== PROBLEM DESCRIPTION ==
A complete, word-for-word restatement of the entries is needed.

Collected data

▼▼▼

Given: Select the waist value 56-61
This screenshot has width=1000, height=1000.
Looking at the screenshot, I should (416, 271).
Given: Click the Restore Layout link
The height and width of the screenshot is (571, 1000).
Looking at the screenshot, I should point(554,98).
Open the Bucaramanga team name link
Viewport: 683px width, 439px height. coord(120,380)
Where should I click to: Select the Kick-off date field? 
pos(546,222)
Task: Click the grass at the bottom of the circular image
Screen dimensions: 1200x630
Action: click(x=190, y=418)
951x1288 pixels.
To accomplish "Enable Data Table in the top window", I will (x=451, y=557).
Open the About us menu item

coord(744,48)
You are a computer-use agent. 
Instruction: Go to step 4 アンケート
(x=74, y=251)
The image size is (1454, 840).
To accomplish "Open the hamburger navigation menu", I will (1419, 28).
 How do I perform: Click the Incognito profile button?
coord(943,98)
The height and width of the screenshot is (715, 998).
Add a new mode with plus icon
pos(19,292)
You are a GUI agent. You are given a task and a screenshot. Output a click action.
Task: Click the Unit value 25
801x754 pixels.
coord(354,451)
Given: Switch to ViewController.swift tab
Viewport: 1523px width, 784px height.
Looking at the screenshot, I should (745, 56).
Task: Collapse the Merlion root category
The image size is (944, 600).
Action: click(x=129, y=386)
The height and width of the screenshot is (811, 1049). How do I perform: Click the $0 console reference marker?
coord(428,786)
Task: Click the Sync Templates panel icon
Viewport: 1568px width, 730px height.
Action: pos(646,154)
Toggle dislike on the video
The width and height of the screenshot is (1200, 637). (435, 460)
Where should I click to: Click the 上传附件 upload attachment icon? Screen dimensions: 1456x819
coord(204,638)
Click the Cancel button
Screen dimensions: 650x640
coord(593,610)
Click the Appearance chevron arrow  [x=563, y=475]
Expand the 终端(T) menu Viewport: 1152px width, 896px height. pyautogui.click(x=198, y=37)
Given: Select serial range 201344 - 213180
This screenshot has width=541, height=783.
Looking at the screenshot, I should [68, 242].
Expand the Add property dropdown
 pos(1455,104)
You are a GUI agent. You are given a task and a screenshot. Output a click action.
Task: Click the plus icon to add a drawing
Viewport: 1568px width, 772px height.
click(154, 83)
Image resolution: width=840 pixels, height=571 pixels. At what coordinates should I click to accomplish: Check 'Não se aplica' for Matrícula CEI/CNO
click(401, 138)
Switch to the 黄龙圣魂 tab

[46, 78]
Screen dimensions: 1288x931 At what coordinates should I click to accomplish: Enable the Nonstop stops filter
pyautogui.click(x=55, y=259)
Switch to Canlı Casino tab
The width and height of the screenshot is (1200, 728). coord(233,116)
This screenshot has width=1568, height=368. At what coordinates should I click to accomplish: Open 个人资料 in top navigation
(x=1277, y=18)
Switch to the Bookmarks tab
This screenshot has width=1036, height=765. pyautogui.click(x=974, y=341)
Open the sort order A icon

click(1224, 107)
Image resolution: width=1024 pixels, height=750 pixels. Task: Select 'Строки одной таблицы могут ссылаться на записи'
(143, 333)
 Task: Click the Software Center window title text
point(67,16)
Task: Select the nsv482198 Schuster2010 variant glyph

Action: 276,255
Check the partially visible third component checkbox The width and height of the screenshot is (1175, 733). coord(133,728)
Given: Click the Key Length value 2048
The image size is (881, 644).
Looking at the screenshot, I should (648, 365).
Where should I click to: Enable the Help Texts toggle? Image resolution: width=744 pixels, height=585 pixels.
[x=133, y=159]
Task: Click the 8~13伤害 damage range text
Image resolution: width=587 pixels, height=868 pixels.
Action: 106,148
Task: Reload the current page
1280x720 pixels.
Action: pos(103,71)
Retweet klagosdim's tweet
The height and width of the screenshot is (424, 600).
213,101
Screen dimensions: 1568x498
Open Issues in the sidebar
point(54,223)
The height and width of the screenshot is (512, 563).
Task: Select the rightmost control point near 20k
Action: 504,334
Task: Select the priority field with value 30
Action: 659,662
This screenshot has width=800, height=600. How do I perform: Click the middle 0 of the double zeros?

▲▲▲

== RESPONSE FOR THIS EXERCISE ==
Given: Select the waist value 56-61
This screenshot has width=1000, height=1000.
Looking at the screenshot, I should (416, 271).
Given: Click the Restore Layout link
The height and width of the screenshot is (571, 1000).
Looking at the screenshot, I should point(554,98).
Open the Bucaramanga team name link
Viewport: 683px width, 439px height. coord(120,380)
Where should I click to: Select the Kick-off date field? 
pos(546,222)
Task: Click the grass at the bottom of the circular image
Screen dimensions: 1200x630
Action: click(x=190, y=418)
951x1288 pixels.
To accomplish "Enable Data Table in the top window", I will (x=451, y=557).
Open the About us menu item

coord(744,48)
You are a computer-use agent. 
Instruction: Go to step 4 アンケート
(x=74, y=251)
The image size is (1454, 840).
To accomplish "Open the hamburger navigation menu", I will (1419, 28).
 How do I perform: Click the Incognito profile button?
coord(943,98)
The height and width of the screenshot is (715, 998).
Add a new mode with plus icon
pos(19,292)
You are a GUI agent. You are given a task and a screenshot. Output a click action.
Task: Click the Unit value 25
801x754 pixels.
coord(354,451)
Given: Switch to ViewController.swift tab
Viewport: 1523px width, 784px height.
Looking at the screenshot, I should (745, 56).
Task: Collapse the Merlion root category
The image size is (944, 600).
Action: click(x=129, y=386)
The height and width of the screenshot is (811, 1049). How do I perform: Click the $0 console reference marker?
coord(428,786)
Task: Click the Sync Templates panel icon
Viewport: 1568px width, 730px height.
Action: pos(646,154)
Toggle dislike on the video
The width and height of the screenshot is (1200, 637). (435, 460)
Where should I click to: Click the 上传附件 upload attachment icon? Screen dimensions: 1456x819
coord(204,638)
Click the Cancel button
Screen dimensions: 650x640
coord(593,610)
Click the Appearance chevron arrow  [x=563, y=475]
Expand the 终端(T) menu Viewport: 1152px width, 896px height. pyautogui.click(x=198, y=37)
Given: Select serial range 201344 - 213180
This screenshot has width=541, height=783.
Looking at the screenshot, I should [68, 242].
Expand the Add property dropdown
 pos(1455,104)
You are a GUI agent. You are given a task and a screenshot. Output a click action.
Task: Click the plus icon to add a drawing
Viewport: 1568px width, 772px height.
click(154, 83)
Image resolution: width=840 pixels, height=571 pixels. At what coordinates should I click to accomplish: Check 'Não se aplica' for Matrícula CEI/CNO
click(401, 138)
Switch to the 黄龙圣魂 tab

[46, 78]
Screen dimensions: 1288x931 At what coordinates should I click to accomplish: Enable the Nonstop stops filter
pyautogui.click(x=55, y=259)
Switch to Canlı Casino tab
The width and height of the screenshot is (1200, 728). coord(233,116)
This screenshot has width=1568, height=368. At what coordinates should I click to accomplish: Open 个人资料 in top navigation
(x=1277, y=18)
Switch to the Bookmarks tab
This screenshot has width=1036, height=765. pyautogui.click(x=974, y=341)
Open the sort order A icon

click(1224, 107)
Image resolution: width=1024 pixels, height=750 pixels. Task: Select 'Строки одной таблицы могут ссылаться на записи'
(143, 333)
 Task: Click the Software Center window title text
point(67,16)
Task: Select the nsv482198 Schuster2010 variant glyph

Action: 276,255
Check the partially visible third component checkbox The width and height of the screenshot is (1175, 733). coord(133,728)
Given: Click the Key Length value 2048
The image size is (881, 644).
Looking at the screenshot, I should (648, 365).
Where should I click to: Enable the Help Texts toggle? Image resolution: width=744 pixels, height=585 pixels.
[x=133, y=159]
Task: Click the 8~13伤害 damage range text
Image resolution: width=587 pixels, height=868 pixels.
Action: 106,148
Task: Reload the current page
1280x720 pixels.
Action: pos(103,71)
Retweet klagosdim's tweet
The height and width of the screenshot is (424, 600).
213,101
Screen dimensions: 1568x498
Open Issues in the sidebar
point(54,223)
The height and width of the screenshot is (512, 563).
Task: Select the rightmost control point near 20k
Action: 504,334
Task: Select the priority field with value 30
Action: 659,662
This screenshot has width=800, height=600. How do I perform: Click the middle 0 of the double zeros?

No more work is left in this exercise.